Workers well-paid in the private sector, whose jobs are helped by protection but not merely a byproduct of government regulation — like the growing healthcare bureaucracy — are secure enough to exercise political choice, too.
Yet too many old-guard Republicans and libertarians are so repulsed by tariffs that they fail to see how much worse the alternative is.
"Healthcare pays more than manufacturing ($39.80 vs $36.70 per hour), and ... is harder to automate/offshore," Jeremy Horpedahl, a Cato Institute adjunct scholar, notes on X in response to the chart showing healthcare's workforce dominance and manufacturing's decline.
But that's like a libertarian saying he'd rather have people employed by the federal bureaucracy than the private sector, if government jobs pay more and are domestically based.
Manufacturing isn't free from regulation, but even when tariffs are involved, it's a less government-dependent sector than healthcare is.
Horpedahl himself, like many libertarian economists, is, ironically, a government employee — a professor at the University of Central Arkansas, a public institution.

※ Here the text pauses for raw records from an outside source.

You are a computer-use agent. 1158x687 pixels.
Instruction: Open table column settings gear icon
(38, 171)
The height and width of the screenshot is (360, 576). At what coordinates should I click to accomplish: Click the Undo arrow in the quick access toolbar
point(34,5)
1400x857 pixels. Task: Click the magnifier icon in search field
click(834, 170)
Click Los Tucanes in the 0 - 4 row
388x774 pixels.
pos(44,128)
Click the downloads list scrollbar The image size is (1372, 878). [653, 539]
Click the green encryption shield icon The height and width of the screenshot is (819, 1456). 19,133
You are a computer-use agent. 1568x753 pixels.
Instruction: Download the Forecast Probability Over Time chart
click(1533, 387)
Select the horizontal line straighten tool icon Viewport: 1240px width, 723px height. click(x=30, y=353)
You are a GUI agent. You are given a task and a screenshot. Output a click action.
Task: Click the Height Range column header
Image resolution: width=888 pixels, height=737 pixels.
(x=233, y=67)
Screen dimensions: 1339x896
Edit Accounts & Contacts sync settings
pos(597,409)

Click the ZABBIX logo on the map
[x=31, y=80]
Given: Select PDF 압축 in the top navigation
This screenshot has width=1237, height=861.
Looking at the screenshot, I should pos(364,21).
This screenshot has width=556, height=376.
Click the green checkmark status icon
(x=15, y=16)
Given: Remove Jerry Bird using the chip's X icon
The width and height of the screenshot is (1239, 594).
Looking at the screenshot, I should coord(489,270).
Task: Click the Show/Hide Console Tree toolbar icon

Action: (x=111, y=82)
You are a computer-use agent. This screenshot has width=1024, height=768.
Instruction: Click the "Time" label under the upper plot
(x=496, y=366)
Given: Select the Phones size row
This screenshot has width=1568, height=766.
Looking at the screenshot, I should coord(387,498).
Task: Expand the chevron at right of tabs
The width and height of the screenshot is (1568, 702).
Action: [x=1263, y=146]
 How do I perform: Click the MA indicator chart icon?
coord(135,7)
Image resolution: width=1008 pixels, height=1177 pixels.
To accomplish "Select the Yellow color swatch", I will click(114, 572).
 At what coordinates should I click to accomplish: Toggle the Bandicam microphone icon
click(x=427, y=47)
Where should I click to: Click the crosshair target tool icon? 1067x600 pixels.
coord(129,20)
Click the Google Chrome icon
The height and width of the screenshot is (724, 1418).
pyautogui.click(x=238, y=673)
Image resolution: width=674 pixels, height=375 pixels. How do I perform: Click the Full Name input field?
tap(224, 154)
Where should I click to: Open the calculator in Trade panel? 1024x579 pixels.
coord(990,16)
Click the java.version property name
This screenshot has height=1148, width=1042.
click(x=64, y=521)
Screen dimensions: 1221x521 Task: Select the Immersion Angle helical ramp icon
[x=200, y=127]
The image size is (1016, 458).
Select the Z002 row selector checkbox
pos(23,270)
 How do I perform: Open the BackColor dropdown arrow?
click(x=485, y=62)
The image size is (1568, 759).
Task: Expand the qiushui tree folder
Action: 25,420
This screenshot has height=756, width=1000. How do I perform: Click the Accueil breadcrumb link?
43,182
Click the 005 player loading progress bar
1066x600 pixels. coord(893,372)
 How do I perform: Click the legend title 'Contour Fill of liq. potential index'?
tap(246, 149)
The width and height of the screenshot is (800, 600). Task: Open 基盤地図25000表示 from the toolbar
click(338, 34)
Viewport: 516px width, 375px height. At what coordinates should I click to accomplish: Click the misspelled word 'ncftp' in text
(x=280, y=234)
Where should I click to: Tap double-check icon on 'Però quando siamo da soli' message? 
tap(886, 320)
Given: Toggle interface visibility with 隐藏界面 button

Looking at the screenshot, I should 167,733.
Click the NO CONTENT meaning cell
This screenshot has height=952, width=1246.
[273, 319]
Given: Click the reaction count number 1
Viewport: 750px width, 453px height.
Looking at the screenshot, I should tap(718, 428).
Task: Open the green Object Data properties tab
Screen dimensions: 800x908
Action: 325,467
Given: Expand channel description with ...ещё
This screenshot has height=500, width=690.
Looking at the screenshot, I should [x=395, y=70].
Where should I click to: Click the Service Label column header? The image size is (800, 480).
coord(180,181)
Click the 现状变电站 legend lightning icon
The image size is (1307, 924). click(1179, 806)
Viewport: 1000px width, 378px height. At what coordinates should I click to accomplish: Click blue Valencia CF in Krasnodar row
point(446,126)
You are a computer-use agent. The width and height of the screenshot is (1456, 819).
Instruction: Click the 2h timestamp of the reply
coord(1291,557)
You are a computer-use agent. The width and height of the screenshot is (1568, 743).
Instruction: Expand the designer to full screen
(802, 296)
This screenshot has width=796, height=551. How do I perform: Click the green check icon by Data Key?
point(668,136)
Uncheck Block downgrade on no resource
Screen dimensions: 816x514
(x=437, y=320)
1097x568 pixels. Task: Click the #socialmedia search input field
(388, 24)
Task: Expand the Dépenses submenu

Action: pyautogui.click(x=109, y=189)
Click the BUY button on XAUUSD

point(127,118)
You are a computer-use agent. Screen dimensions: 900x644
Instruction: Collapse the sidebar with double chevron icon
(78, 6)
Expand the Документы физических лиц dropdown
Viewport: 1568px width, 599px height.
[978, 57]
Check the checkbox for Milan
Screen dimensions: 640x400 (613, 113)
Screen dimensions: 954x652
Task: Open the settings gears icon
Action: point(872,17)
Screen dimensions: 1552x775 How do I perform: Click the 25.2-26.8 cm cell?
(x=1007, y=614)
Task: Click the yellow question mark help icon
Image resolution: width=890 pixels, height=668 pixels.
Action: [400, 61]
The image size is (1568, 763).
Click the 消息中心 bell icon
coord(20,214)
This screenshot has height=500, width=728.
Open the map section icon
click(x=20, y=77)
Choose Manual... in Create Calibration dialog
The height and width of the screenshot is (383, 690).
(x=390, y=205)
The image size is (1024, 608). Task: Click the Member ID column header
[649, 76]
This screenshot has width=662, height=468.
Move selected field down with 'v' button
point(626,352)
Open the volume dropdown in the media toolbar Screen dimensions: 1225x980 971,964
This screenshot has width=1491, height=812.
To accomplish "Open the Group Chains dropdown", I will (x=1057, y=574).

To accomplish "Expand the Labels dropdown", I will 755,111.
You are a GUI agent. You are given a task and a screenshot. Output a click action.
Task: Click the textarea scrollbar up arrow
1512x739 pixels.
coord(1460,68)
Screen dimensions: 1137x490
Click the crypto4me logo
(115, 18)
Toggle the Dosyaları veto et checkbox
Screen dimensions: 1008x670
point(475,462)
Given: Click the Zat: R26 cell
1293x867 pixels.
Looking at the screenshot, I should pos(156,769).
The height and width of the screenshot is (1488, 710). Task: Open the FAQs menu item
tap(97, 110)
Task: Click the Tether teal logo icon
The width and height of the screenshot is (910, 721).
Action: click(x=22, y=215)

Although libertarians and old-guard Republicans are sincere in their beliefs, they're not consistent, and it often seems like there's class-consciousness involved in their disdain for manufacturing.
America isn't facing a choice between perfect, government-free capitalism and anything else.
Instead, our choice is between a new form of socialism — in which government and private-sector bureaucracy blend together and employ increasing numbers of Americans — or a freer market safeguarded by populist and nationalist politics.
Yes, the new socialism is compatible with free trade and cheap foreign goods for just the reason Horpedahl cites: those goods don't compete with domestic bureaucracy.
But friends of freedom should make no mistake, tariffs are a small price for less socialism.
A country is only as free as its workforce. Manufacturing jobs made America great and free once before, and medical bureaucracy is no substitute.